Many thanks to SWLing Post contributor and RX antenna guru, Grayhat, for another excellent guest post focusing on compact, low-profile urban antennas:

A linear loaded dipole for the SWL

by Grayhat

What follows is the description of an antenna which may allow to obtain good performances even in limited space, the antenna which I’m about to describe is a “linearl loaded dipole”(LLD) which some call the “cobra” antenna due to the “snaking” of its wires
The arms of the antenna are built using 3-conductors wire (which may be flat or round) and the 3 conductors are connected this way:

That is, connected “in series”, this means that, the electrical length of the antenna will be three times its physical one; this does NOT mean that the antenna will perform like a single wire of the same (total) length, yet it allows to “virtually” make it longer, which in turn gives it good performance even with relatively short sizes. Plus, the distributed inductance/capacitance between the wires not only gives it a number of “sub” resonance points, but also helps keeping the noise down (in my experience below the noise you’d expect from a regular dipole).  At the same time it offers better performances than what one may expect from a “coil loaded” dipole. Plus, building it is easy and cheap and the antenna will fit into even (relatively) limited spaces (a balcony, a small yard and so on…).

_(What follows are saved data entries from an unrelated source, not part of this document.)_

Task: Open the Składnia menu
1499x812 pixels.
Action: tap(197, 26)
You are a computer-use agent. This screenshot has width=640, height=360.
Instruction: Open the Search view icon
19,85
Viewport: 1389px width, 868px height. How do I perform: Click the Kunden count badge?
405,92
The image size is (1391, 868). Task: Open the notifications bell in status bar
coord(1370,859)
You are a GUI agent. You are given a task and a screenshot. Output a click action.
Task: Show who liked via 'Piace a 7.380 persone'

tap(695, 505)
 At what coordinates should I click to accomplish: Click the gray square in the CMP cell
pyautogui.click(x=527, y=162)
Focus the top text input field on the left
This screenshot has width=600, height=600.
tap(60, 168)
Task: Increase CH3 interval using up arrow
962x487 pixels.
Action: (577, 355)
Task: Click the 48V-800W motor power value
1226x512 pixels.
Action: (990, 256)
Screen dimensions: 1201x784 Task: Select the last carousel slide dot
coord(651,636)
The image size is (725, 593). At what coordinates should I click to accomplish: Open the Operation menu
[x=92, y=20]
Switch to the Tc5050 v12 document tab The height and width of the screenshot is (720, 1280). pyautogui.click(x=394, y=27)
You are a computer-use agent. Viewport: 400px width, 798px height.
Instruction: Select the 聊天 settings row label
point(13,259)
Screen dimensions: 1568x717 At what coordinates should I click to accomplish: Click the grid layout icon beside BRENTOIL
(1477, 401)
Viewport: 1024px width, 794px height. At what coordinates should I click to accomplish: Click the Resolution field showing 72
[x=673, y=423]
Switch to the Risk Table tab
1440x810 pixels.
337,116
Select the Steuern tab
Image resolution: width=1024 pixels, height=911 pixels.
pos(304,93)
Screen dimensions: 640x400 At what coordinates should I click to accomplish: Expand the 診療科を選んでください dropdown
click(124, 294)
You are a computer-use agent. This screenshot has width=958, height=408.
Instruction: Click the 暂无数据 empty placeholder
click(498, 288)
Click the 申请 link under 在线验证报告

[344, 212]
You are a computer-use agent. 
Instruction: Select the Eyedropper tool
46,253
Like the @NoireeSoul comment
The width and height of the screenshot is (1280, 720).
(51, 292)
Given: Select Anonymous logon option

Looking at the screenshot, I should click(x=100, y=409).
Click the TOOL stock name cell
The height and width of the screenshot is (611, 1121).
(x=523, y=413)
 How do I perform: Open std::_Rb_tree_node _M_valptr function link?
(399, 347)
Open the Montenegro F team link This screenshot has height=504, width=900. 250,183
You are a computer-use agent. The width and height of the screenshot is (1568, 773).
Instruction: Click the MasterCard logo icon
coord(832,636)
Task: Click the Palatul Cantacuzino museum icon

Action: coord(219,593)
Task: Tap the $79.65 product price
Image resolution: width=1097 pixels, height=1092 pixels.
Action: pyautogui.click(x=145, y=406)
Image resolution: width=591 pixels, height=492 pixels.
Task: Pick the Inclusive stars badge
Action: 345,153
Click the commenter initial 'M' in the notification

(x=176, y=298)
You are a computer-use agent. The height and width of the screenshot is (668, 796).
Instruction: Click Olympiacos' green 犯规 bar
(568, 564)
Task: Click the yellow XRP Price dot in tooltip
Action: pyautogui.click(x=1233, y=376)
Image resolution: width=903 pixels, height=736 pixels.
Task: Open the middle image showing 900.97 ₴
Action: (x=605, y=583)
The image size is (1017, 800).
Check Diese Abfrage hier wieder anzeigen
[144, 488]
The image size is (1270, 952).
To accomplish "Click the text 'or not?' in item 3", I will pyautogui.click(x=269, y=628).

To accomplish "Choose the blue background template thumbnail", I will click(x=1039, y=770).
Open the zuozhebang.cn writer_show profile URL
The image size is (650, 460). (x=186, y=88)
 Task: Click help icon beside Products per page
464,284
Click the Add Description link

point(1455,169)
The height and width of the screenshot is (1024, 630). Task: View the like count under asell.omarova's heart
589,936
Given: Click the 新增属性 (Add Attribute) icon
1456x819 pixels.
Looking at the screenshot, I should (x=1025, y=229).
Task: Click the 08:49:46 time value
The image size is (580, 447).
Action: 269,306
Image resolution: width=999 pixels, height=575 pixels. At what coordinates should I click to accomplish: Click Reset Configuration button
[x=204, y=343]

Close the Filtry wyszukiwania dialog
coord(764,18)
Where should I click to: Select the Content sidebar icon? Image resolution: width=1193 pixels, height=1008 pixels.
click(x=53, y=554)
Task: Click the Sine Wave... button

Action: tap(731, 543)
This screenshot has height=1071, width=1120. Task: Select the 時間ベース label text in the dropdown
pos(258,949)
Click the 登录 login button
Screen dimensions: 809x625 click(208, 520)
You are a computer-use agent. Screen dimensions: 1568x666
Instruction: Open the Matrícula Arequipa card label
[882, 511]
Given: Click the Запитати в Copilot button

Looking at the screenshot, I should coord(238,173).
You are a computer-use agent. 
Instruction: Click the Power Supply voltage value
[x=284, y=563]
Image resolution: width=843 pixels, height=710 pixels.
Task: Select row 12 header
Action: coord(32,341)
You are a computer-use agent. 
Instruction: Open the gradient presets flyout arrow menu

Interested–? If so, read on and let me start by showing my (short – 9mt total) LLD installed on a balcony:

Here it is in all its “glory”–well, not exactly–I fiddled with it lately since I’m considering some mods so the tape isn’t correctly stuck and it has been raised and lowered quite some times, but in any case that’s it.

Bill of Materials

Here’s what you’ll need to build it (the links are just indicative, you may pick different stuff or buy it locally or elsewhere).

  • Some length of 3-conductors electrical wire which will fit your available space (pick it a bit longer to stay on the safe side), it may be flat or round, in my case I used the round type since it was easily available and cheap: https://amzn.to/3g2eZX3
  • A NooElec V2 9:1 BalUn–or, if you prefer you may try winding your own and trying other ratios. I tested some homebuilt 1:1, 1:4 and 1:6 and found that the tiny and cheap NooElec was the best fitting one): https://amzn.to/3fNnvce
  • A small weatherproof box to host the BalUn: https://amzn.to/33vjZy3
  • A center support which may be bought or built. In the latter case, a piece of PCV pipe with some holes to hold the wires should suffice. In my case I picked this one (can’t find it on amazon.com outside of Italy): https://www.amazon.it/gp/product/B07NKCYT5Z
  • A pair of SMA to BNC adapters: https://amzn.to/37krHwj
  • A run of RG-58 coax with BNC connectors: https://amzn.to/2JckHcR

Plus some additional bits and pieces like some rope to hang the antenna, some nylon cable ties, a bit of insulated wire, duct tape and some tools. Notice that the above list can be shortened if you already have some of the needed stuff and this, in turn will lower (the already low) cost of the antenna.

Putting the pieces together

Ok, let’s move on to the build phase. The first thing to do will be measuring your available space to find out how much wire we’ll be able to put on the air; in doing so, consider that (as in my case), the antenna could be mounted in “inverted Vee” configuration which will allow to fit the antenna even in limited space.

In any case, after measuring the available space, let’s subtract at least 1m (50cm at each end) to avoid placing the antenna ends too near to the supports. Also, if in “inverted Vee” config, we’ll need to subtract another 50cm to keep the feedpoint (center/box) away from the central support.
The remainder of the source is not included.